RECORDS SHOWN START
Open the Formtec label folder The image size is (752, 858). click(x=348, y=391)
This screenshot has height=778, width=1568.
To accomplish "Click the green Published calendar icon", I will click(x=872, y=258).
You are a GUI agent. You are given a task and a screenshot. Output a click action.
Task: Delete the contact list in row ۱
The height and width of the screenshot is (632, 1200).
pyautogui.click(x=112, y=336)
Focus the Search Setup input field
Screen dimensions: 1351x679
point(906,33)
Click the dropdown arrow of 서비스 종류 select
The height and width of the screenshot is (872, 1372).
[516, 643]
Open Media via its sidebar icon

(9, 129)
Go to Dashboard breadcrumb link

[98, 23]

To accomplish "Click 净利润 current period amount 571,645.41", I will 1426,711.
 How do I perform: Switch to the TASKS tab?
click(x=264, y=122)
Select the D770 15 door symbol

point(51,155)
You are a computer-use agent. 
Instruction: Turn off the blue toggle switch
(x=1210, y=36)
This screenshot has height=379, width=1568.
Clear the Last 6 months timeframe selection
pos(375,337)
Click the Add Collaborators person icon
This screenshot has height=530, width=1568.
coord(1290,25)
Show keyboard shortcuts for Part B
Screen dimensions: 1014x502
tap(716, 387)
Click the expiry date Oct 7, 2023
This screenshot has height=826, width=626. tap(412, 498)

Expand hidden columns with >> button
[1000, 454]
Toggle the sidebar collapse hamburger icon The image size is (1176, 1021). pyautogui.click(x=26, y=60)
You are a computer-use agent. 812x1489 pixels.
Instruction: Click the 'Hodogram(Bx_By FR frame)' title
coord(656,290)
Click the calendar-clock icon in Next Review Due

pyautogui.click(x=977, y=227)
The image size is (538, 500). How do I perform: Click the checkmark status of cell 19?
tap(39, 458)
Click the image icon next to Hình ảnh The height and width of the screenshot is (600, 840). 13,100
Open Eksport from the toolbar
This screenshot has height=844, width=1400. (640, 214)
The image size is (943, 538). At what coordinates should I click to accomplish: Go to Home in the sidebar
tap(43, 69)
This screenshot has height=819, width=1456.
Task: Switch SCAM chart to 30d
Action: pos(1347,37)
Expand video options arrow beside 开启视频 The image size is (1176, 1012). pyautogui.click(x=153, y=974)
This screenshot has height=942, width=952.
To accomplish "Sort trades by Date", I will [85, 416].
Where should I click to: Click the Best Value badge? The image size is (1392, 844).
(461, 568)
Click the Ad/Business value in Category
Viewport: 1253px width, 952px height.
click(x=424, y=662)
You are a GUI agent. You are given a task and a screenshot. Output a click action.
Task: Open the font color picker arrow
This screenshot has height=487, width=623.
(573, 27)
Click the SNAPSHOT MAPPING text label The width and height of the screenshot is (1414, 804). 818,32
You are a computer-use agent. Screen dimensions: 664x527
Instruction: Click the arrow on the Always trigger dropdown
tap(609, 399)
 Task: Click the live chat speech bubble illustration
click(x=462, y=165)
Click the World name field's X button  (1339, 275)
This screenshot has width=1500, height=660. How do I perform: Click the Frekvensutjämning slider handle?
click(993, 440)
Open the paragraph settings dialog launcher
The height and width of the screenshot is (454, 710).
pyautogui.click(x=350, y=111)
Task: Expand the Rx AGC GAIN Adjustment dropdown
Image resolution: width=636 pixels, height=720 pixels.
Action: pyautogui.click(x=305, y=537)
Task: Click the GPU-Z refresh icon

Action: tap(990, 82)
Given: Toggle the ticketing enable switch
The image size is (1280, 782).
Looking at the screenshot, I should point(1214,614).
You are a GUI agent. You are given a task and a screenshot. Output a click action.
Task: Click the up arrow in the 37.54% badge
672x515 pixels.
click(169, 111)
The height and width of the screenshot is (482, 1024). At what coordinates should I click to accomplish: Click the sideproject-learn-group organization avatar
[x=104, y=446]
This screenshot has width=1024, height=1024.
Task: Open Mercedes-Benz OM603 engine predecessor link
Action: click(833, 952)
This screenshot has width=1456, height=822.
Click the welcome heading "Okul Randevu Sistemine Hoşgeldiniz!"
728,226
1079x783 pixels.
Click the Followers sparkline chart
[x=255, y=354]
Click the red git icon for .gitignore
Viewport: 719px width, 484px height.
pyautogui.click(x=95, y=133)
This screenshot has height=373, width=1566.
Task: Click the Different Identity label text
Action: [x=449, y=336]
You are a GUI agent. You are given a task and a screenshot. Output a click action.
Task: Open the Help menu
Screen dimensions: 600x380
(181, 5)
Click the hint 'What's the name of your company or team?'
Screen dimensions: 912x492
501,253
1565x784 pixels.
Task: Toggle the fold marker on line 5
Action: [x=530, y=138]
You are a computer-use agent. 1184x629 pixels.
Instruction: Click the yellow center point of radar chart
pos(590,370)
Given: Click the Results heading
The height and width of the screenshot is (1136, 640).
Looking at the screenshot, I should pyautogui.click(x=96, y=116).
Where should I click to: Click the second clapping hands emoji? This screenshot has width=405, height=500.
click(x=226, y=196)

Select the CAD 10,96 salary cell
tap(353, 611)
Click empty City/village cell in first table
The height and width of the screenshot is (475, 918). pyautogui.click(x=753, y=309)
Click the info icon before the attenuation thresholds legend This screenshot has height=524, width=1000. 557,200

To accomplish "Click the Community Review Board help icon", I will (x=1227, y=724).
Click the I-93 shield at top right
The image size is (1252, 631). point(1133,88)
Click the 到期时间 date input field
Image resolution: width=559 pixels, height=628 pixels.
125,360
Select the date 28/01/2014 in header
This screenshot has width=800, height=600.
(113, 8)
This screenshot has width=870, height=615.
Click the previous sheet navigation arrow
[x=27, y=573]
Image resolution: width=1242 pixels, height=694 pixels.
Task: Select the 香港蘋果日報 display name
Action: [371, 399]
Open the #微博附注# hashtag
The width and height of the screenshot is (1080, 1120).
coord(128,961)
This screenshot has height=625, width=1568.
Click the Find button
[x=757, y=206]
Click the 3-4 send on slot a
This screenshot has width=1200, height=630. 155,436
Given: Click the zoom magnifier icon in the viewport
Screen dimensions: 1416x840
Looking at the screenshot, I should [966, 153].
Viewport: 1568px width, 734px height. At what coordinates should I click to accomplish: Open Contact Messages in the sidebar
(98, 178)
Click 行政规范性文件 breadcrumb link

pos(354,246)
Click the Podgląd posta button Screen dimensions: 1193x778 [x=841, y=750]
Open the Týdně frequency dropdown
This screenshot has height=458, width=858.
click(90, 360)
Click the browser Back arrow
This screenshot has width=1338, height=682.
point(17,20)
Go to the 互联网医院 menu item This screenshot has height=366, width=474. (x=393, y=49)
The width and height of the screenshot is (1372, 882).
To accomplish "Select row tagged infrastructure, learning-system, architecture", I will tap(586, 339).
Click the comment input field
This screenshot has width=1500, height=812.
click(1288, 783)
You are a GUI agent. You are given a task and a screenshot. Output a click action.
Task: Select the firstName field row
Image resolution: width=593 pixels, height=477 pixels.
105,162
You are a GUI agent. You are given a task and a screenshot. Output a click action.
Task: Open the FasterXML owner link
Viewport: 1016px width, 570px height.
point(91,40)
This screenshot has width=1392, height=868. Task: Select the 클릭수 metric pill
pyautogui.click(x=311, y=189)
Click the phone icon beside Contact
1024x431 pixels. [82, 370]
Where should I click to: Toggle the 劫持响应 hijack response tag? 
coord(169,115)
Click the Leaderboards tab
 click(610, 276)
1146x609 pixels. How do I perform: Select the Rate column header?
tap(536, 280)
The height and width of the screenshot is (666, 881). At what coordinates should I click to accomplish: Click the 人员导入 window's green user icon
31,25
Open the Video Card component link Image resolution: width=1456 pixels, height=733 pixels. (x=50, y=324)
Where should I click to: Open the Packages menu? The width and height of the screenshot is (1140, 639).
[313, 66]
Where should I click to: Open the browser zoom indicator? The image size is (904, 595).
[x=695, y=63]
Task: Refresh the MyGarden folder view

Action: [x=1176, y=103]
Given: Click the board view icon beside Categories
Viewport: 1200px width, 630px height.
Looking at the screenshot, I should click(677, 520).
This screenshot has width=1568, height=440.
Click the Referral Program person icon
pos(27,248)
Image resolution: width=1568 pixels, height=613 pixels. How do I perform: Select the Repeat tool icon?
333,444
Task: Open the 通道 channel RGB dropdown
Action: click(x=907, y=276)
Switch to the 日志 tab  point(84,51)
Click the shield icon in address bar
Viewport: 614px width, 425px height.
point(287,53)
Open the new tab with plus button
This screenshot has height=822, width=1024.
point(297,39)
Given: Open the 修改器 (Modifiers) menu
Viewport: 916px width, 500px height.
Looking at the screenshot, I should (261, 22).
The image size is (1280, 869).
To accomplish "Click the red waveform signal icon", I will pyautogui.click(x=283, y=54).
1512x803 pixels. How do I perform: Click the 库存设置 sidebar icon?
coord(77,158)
RECORDS SHOWN END
ACTION ITEM: A single number is asked for: how many lines in the entries above hold the string "computer".

RESPONSE BOX: 4